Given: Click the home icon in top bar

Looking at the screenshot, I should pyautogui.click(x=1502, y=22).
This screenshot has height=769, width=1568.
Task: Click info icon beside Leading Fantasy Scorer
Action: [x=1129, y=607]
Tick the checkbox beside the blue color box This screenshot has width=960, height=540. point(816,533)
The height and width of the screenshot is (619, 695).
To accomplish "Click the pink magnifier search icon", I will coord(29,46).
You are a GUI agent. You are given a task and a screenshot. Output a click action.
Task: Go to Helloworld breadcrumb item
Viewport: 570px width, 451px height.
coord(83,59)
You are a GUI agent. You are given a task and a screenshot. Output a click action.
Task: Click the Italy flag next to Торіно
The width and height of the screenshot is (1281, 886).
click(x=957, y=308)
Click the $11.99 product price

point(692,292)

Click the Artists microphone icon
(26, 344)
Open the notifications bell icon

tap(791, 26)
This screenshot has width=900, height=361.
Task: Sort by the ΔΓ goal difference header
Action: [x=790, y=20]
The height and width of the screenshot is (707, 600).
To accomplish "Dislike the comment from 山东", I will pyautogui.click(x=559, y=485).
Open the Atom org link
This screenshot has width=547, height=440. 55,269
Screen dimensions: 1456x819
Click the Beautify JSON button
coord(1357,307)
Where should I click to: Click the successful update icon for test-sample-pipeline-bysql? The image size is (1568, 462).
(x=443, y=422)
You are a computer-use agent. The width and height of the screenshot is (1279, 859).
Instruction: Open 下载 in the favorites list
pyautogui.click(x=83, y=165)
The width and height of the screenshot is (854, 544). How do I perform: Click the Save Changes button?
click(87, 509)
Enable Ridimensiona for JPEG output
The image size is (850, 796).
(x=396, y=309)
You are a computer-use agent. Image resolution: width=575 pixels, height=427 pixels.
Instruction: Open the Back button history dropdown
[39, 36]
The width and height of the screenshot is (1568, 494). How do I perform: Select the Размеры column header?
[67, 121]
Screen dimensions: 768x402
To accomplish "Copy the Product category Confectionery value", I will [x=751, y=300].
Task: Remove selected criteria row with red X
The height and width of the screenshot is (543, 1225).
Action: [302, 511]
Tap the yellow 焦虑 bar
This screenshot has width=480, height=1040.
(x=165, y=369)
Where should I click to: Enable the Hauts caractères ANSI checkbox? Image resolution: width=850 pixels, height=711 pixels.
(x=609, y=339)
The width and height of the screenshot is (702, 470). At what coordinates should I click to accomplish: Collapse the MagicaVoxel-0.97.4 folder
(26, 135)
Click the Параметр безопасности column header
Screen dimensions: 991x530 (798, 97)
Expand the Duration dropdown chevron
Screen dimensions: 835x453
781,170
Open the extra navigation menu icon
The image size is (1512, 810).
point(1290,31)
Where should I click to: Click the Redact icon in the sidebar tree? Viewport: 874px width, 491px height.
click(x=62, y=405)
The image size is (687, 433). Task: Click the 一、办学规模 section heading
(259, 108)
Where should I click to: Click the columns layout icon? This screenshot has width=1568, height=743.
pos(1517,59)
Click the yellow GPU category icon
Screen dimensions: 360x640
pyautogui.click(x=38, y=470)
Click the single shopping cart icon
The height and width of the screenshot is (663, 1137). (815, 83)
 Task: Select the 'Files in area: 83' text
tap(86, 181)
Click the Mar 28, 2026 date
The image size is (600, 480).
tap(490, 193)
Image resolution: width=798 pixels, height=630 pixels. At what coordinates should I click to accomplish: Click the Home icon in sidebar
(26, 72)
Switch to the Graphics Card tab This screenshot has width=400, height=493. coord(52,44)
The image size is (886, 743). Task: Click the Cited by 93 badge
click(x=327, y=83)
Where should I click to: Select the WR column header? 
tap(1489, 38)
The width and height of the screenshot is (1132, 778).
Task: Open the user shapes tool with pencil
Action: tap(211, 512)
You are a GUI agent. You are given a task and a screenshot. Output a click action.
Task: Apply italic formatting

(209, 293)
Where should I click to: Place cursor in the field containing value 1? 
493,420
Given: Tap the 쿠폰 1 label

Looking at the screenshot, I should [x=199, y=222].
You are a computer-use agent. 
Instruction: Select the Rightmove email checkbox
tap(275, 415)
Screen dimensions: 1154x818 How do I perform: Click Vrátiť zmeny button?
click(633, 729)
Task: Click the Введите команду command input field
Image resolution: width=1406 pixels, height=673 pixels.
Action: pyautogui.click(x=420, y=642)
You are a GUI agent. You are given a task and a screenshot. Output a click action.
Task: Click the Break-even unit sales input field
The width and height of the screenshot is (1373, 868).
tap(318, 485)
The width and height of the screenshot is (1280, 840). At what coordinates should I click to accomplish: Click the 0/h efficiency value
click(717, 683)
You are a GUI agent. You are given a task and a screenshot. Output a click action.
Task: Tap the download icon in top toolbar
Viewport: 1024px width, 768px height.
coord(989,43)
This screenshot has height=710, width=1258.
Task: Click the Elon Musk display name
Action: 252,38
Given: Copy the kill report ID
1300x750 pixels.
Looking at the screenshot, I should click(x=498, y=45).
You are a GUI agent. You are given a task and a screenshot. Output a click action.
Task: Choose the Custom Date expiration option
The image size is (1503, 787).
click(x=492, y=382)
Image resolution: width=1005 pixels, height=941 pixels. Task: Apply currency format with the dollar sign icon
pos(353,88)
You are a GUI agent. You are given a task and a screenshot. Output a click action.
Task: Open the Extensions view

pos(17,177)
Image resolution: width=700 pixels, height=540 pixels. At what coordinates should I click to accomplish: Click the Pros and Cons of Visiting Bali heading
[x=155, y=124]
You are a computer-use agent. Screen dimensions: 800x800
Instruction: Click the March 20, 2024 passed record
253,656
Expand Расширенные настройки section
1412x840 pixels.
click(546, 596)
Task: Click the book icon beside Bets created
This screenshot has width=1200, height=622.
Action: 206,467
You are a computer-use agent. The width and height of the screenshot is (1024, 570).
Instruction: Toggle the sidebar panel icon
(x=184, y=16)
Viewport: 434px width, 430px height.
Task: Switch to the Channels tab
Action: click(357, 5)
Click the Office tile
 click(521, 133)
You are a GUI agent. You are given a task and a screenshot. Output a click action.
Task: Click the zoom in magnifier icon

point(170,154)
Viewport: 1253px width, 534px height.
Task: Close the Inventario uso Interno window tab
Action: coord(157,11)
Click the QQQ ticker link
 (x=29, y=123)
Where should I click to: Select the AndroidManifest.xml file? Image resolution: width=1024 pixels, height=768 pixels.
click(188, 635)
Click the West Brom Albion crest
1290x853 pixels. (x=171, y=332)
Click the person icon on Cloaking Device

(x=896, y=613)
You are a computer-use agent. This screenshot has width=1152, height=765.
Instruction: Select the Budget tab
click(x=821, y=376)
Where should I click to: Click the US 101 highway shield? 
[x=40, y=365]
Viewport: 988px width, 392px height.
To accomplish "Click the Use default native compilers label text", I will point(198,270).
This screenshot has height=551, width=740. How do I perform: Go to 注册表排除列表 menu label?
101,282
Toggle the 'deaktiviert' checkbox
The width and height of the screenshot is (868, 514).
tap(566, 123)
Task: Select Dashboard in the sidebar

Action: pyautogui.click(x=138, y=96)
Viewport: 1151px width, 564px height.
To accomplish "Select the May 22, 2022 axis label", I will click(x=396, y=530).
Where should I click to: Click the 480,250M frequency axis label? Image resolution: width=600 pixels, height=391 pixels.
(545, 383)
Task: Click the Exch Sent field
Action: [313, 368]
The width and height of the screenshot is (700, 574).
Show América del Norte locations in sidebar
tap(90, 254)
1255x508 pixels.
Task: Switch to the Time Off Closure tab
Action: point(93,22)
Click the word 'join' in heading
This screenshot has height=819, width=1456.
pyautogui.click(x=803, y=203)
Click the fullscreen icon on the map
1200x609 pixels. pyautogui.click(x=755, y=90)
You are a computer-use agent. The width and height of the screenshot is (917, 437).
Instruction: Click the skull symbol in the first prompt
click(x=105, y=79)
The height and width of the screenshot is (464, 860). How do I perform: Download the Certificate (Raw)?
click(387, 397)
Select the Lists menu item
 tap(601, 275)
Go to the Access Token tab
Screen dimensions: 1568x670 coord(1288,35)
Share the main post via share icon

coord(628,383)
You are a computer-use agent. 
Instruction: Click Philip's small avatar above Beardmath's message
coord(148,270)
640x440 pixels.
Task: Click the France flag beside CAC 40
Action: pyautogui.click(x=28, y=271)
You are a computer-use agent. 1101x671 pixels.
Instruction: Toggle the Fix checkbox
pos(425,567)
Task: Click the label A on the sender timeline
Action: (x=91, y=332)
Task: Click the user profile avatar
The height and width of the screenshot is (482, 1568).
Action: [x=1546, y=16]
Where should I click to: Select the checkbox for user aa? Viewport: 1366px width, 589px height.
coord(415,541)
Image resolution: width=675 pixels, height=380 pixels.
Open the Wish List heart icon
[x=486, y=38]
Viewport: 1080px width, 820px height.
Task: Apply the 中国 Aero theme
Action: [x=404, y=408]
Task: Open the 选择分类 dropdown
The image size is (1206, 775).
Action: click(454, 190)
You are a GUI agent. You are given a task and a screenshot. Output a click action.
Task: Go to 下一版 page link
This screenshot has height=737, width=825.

Work task:
Identify how many lines in the entries above include the string "Copy", then state that number alone.

Solution for this problem:
2